(Stored data entries)
======
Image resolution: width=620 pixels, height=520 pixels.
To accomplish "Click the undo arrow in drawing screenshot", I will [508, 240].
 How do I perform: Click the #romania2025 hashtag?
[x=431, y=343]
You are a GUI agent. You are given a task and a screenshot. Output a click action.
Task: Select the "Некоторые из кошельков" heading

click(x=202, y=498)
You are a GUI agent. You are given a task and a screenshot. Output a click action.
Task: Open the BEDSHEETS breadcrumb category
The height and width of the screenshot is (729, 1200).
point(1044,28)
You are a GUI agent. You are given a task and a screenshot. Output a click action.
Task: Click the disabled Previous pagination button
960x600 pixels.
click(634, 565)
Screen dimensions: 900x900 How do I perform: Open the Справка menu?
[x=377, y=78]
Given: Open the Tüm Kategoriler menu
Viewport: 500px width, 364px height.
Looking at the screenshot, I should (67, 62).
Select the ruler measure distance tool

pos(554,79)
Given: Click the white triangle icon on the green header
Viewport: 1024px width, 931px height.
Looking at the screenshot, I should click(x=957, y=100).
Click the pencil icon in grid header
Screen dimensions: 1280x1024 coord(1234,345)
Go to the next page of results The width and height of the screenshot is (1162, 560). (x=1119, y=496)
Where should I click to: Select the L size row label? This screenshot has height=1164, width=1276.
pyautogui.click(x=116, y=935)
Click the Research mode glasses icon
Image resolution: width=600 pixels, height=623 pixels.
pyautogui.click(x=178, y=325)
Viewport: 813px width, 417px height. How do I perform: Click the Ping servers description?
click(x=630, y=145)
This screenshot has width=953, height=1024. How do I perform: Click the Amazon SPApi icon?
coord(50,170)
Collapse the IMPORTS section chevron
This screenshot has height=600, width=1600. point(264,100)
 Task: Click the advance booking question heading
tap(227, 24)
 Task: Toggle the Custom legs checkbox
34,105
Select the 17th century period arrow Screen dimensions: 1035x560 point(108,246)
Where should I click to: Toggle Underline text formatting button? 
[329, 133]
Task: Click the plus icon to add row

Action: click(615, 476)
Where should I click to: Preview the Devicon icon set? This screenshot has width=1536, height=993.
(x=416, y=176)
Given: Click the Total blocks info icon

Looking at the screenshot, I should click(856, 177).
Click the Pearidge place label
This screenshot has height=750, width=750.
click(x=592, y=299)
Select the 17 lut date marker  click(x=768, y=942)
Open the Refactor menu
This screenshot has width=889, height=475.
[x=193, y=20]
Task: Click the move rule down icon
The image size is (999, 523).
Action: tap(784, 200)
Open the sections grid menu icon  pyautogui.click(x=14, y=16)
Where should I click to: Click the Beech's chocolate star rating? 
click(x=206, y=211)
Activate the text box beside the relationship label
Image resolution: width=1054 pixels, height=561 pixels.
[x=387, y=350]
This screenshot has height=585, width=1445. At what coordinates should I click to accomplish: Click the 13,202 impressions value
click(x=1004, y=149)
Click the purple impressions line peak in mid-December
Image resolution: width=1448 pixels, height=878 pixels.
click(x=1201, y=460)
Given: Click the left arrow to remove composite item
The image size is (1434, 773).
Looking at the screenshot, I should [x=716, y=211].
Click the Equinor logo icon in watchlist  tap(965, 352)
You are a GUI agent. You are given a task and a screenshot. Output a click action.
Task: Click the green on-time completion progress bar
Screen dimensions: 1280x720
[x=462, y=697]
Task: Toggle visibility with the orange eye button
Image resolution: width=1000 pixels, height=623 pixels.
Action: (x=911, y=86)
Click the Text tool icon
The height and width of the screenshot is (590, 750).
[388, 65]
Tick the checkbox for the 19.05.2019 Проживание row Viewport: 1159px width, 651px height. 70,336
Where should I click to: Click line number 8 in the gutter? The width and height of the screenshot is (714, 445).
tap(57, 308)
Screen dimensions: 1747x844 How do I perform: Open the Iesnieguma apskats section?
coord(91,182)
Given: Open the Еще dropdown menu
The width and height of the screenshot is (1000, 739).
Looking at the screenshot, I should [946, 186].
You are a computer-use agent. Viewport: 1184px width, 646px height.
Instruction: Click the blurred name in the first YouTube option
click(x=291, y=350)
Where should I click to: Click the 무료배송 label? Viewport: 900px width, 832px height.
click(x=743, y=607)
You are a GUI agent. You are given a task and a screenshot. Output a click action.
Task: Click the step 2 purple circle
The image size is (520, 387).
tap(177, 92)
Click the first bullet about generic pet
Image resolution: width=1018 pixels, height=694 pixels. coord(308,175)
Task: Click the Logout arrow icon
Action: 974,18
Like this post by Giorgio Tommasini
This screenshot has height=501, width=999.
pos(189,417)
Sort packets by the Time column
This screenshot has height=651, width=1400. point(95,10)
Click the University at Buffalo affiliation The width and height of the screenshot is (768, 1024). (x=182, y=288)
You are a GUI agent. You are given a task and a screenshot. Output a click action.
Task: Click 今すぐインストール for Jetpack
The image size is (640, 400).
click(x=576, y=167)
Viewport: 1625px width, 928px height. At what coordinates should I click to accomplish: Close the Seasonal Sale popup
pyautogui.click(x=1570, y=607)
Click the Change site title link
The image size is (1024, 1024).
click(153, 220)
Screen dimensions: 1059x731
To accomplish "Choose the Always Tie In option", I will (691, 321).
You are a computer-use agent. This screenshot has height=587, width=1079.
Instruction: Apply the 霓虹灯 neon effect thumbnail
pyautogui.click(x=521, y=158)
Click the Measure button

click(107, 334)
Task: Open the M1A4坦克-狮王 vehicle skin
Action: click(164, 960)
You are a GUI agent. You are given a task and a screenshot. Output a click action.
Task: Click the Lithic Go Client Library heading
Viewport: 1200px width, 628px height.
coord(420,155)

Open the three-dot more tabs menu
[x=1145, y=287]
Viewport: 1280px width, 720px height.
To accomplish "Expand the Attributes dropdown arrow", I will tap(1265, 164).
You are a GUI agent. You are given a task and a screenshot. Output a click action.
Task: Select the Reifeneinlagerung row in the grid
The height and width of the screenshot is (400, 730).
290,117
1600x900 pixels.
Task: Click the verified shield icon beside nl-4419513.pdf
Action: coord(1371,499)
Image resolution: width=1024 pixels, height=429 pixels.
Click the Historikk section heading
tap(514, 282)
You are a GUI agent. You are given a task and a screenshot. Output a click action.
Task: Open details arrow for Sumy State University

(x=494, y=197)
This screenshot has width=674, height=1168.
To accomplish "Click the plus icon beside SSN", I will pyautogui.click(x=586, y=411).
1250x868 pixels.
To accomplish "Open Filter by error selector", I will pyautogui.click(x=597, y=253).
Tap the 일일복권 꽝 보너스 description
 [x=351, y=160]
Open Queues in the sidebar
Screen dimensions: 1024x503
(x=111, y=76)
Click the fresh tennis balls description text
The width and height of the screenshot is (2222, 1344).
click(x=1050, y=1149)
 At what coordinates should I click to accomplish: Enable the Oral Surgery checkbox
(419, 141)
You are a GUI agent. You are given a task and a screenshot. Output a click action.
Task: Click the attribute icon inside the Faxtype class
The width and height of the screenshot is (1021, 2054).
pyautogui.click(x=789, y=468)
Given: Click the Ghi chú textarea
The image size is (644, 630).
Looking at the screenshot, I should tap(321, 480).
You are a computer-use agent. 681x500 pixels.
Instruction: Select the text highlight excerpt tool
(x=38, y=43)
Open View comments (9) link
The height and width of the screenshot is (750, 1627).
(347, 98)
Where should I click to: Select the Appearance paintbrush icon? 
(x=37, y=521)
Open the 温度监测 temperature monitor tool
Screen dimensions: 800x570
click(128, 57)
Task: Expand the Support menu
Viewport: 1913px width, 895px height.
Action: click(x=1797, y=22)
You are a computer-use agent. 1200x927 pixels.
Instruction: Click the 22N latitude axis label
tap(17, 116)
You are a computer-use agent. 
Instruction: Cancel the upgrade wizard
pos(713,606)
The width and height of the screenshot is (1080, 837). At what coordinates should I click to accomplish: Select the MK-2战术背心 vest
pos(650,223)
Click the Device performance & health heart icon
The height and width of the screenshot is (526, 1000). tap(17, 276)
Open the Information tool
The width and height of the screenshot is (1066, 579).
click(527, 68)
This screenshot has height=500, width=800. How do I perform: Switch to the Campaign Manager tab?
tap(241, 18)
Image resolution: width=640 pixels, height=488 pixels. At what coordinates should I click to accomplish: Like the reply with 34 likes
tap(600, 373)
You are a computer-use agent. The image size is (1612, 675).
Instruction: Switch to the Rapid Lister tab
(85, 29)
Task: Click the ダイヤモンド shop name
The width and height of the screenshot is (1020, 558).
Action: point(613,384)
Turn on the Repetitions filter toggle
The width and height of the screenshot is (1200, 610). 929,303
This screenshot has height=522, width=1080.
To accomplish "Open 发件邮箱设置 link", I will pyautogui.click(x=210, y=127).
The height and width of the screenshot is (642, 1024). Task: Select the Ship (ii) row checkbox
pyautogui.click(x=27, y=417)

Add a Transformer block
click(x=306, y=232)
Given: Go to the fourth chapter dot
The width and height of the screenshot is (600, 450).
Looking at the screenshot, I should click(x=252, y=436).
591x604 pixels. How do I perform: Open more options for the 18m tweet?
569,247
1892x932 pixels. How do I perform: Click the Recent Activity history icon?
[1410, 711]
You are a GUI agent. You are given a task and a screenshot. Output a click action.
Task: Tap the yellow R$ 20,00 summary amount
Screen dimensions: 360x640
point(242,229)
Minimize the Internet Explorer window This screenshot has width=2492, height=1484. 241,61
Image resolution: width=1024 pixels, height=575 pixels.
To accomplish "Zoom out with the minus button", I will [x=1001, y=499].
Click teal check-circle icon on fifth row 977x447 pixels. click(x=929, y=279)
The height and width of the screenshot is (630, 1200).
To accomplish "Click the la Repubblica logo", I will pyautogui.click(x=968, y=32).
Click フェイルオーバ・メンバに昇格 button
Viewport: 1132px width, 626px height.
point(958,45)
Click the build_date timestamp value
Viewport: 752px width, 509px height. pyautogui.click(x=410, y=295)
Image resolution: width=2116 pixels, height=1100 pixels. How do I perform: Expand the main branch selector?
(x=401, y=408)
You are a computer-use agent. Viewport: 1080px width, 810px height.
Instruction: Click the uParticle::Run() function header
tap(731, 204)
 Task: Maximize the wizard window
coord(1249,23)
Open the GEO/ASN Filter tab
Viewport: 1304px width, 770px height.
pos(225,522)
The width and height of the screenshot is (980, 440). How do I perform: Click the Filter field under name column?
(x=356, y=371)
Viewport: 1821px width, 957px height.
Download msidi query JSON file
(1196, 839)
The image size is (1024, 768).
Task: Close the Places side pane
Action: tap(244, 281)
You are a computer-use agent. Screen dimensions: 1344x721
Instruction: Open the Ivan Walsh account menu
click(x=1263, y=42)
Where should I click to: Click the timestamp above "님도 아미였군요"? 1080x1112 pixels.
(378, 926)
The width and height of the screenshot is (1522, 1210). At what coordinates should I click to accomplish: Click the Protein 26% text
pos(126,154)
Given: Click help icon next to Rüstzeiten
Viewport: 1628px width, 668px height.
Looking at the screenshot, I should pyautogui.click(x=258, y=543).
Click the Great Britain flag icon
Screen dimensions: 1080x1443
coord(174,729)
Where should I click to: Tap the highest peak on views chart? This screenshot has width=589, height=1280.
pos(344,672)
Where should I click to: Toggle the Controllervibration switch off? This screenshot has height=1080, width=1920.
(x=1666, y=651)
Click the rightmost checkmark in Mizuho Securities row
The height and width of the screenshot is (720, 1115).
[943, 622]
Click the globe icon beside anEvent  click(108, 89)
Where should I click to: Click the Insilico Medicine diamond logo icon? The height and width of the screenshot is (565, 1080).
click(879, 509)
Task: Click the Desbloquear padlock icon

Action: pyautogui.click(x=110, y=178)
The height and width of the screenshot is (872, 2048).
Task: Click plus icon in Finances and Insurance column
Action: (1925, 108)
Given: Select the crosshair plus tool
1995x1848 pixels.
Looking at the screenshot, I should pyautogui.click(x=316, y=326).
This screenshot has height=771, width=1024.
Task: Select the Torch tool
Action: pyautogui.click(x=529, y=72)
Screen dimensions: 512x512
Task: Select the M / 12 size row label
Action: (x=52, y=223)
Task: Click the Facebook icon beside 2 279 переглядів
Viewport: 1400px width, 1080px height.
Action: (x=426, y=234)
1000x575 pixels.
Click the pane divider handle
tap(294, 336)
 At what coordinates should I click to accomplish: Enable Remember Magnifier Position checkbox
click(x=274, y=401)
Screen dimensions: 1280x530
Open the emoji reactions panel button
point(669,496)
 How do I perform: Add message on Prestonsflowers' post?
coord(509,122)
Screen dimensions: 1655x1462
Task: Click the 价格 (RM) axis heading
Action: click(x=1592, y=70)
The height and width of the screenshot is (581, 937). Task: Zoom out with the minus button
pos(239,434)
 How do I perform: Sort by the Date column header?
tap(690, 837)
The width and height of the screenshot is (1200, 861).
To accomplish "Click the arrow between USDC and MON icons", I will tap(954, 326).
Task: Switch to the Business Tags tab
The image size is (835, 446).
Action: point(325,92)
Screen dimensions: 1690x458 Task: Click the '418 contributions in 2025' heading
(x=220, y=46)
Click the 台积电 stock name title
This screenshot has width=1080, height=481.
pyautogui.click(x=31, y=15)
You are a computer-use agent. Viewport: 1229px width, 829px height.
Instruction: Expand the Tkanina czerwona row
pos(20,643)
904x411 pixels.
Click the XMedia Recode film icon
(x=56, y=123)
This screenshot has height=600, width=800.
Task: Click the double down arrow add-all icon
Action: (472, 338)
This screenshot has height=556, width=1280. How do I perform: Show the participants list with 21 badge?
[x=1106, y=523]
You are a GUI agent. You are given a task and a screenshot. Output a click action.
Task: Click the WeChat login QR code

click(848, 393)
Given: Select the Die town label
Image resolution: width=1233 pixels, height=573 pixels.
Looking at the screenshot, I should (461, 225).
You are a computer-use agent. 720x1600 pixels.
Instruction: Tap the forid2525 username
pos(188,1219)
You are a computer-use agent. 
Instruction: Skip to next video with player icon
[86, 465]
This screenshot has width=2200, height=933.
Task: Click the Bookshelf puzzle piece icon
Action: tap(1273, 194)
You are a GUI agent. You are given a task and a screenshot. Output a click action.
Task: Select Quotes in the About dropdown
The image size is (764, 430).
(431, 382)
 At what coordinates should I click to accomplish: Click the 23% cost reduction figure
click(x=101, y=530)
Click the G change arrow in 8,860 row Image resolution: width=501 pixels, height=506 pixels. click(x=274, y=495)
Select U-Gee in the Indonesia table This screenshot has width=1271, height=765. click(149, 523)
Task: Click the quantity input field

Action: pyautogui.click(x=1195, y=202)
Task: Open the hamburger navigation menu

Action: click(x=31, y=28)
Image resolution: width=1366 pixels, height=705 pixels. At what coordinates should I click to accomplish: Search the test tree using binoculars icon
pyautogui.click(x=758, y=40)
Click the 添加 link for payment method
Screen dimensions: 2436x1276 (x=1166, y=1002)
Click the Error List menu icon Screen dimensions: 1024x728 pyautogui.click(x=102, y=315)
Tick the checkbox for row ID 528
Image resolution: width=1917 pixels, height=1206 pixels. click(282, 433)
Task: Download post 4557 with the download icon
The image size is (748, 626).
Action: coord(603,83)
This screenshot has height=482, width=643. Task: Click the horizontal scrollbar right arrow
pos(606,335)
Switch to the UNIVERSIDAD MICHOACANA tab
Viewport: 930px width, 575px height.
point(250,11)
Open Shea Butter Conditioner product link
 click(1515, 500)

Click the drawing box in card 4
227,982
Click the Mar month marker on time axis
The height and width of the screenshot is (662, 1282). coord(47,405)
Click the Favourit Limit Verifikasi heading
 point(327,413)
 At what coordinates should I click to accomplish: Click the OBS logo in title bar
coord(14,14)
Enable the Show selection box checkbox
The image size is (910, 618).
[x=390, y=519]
======
* [THE PROBLEM] Find the word "will" in the records, and report each line that has it.

* [WRITTEN REPLY]
To accomplish "Click the undo arrow in drawing screenshot", I will [508, 240].
To accomplish "Choose the Always Tie In option", I will (691, 321).
To accomplish "Expand the Attributes dropdown arrow", I will tap(1265, 164).
To accomplish "Click the plus icon beside SSN", I will pyautogui.click(x=586, y=411).
To accomplish "Open Filter by error selector", I will pyautogui.click(x=597, y=253).
To accomplish "Open 发件邮箱设置 link", I will pyautogui.click(x=210, y=127).
To accomplish "Zoom out with the minus button", I will [x=1001, y=499].
To accomplish "Click the la Repubblica logo", I will pyautogui.click(x=968, y=32).
To accomplish "Click the arrow between USDC and MON icons", I will tap(954, 326).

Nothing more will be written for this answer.